*DIRECTIONS FOR THIS TASK*
Go through the records and show each line where the word "cell" occurs.

*MATERIAL TO PROCESS*
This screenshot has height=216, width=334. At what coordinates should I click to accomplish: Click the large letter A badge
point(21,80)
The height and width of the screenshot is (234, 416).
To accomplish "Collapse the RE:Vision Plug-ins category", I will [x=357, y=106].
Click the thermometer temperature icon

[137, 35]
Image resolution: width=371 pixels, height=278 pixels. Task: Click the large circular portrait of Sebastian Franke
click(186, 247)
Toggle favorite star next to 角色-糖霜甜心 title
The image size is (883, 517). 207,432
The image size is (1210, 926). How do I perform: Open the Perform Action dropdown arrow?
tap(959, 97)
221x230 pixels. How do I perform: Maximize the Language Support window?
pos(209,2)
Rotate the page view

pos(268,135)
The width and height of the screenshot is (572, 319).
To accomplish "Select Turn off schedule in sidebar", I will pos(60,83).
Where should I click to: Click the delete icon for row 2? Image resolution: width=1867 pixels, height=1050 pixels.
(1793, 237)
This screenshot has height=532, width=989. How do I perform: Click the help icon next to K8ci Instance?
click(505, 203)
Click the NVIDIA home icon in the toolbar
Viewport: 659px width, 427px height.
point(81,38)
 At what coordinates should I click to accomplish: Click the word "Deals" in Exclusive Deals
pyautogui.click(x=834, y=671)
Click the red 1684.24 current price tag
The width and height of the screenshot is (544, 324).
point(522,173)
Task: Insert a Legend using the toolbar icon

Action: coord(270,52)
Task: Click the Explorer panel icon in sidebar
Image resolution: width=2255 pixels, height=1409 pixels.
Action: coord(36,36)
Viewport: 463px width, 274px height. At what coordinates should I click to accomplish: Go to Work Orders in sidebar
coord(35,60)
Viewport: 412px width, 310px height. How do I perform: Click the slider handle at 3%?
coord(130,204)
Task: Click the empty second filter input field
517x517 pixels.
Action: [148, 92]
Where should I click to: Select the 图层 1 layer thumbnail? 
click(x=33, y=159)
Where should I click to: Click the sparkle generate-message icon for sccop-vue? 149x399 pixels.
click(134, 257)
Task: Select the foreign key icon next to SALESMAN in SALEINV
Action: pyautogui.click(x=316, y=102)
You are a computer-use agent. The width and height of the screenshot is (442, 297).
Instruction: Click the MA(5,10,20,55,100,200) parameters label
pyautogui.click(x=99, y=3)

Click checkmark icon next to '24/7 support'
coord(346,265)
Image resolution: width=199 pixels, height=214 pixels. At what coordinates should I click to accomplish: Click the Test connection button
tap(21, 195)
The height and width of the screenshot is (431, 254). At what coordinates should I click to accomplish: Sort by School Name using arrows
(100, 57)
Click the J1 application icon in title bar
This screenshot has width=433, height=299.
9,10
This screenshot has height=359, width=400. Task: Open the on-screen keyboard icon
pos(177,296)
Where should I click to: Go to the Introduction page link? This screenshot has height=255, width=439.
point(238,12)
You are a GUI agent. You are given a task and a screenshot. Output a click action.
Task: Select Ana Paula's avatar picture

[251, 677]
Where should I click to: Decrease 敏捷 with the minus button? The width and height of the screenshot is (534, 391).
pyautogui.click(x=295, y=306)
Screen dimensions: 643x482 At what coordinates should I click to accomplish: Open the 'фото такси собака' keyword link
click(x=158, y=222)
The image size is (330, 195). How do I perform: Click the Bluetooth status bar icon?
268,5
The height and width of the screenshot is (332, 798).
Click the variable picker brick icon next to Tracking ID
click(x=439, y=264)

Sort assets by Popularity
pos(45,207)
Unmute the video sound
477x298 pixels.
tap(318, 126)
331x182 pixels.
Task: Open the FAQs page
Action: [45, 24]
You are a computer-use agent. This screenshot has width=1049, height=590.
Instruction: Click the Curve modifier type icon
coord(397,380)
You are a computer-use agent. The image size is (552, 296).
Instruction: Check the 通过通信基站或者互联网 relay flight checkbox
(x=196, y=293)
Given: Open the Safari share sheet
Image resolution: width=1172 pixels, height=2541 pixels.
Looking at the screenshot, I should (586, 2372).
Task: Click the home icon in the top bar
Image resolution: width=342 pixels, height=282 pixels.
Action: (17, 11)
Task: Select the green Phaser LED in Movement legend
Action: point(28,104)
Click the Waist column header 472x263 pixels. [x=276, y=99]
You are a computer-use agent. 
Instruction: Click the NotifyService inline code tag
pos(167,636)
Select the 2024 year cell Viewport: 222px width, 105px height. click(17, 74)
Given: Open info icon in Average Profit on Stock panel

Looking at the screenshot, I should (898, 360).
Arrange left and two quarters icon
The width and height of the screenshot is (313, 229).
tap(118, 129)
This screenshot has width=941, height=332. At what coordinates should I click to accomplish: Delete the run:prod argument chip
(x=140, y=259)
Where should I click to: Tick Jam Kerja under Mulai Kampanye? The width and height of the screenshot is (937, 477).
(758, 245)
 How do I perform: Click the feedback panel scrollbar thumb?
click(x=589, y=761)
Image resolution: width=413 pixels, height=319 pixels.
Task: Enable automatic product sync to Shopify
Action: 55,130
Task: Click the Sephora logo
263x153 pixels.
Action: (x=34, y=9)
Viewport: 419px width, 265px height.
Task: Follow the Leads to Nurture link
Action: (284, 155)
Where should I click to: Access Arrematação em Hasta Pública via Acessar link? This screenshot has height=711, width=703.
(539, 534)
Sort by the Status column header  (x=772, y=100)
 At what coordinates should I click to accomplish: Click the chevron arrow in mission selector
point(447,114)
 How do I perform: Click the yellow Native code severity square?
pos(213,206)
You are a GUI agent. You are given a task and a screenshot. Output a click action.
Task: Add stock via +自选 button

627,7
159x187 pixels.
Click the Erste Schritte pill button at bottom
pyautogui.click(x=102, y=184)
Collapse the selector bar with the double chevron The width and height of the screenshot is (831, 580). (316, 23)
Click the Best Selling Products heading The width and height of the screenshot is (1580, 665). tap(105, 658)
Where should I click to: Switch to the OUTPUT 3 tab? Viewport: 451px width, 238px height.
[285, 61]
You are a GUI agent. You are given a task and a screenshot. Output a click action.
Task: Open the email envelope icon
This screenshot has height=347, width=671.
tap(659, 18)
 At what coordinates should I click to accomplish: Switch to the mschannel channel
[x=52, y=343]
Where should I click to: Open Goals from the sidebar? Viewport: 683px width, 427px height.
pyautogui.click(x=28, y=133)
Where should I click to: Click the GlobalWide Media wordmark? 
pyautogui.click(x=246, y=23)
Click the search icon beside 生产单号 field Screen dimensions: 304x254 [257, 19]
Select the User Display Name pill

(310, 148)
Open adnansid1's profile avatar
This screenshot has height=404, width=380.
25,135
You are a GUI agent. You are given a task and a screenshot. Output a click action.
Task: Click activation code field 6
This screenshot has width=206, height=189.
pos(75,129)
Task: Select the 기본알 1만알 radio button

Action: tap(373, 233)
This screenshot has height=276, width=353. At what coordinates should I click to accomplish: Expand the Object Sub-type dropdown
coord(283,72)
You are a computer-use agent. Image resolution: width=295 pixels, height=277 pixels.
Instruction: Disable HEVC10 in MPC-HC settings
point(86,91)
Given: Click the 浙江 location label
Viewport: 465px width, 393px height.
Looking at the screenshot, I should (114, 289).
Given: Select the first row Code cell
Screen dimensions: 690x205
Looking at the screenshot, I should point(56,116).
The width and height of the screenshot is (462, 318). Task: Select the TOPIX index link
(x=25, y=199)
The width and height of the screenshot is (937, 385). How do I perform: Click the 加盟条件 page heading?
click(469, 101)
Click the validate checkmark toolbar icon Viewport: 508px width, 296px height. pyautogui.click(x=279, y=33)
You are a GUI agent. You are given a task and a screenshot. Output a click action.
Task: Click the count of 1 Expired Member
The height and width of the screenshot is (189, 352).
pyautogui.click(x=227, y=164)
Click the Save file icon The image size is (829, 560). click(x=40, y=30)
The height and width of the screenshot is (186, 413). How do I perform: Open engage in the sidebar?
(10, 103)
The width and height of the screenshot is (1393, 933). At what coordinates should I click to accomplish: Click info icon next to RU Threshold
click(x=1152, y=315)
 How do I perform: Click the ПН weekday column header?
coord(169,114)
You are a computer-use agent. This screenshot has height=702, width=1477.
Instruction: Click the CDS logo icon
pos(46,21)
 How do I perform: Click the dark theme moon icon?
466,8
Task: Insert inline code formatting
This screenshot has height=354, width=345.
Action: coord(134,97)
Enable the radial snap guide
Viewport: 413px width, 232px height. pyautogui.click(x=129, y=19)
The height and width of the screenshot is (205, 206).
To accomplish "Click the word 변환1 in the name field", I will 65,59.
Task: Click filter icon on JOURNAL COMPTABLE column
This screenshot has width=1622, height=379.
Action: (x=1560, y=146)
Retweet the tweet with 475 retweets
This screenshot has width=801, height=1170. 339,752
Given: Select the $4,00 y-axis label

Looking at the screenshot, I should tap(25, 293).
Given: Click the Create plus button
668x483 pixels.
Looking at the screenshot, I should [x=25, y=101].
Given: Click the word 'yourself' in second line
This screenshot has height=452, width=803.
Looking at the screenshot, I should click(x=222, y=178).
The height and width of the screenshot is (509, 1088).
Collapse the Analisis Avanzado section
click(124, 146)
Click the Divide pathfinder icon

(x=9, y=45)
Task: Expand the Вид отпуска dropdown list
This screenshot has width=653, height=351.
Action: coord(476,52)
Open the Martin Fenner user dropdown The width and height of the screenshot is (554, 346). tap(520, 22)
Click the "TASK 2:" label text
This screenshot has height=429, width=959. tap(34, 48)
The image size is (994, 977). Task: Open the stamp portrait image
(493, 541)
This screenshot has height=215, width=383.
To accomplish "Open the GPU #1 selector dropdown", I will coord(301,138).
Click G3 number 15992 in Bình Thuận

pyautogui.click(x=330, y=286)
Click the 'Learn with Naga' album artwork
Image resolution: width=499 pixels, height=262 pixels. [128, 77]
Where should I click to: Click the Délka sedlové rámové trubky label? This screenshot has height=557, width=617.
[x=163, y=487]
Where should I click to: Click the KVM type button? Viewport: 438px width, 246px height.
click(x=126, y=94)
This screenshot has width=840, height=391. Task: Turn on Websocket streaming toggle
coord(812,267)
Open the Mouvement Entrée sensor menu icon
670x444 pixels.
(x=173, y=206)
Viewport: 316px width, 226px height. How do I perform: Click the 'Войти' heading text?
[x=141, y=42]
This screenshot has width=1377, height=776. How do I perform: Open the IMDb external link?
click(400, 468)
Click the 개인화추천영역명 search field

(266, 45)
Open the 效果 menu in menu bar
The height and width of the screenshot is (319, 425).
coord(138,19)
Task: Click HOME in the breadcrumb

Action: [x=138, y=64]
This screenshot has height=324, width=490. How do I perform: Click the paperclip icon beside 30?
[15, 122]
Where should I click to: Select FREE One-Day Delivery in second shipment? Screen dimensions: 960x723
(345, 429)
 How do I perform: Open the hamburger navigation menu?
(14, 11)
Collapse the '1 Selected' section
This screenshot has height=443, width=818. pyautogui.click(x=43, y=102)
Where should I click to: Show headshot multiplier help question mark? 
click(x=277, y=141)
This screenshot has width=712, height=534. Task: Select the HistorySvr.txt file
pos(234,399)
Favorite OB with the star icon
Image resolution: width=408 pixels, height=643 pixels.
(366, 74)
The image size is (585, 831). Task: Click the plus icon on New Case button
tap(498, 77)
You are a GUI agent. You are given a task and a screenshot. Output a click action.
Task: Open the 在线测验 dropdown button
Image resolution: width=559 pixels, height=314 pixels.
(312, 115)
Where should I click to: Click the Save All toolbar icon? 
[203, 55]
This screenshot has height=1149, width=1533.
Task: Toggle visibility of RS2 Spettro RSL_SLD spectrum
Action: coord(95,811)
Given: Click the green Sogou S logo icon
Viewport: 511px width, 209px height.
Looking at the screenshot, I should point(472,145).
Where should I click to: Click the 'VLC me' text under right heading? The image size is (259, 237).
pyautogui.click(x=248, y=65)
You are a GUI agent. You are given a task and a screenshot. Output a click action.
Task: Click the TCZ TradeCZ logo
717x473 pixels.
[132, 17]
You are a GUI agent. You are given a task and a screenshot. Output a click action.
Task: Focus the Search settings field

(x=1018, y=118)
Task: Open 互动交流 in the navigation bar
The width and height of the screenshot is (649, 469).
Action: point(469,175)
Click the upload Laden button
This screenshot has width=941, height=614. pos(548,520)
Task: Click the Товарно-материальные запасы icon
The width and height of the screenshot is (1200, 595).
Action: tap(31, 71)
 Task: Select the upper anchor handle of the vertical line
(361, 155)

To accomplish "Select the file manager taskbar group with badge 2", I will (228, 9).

*WORKED SOLUTION*
Select the 2024 year cell Viewport: 222px width, 105px height. click(17, 74)
Given: Select the first row Code cell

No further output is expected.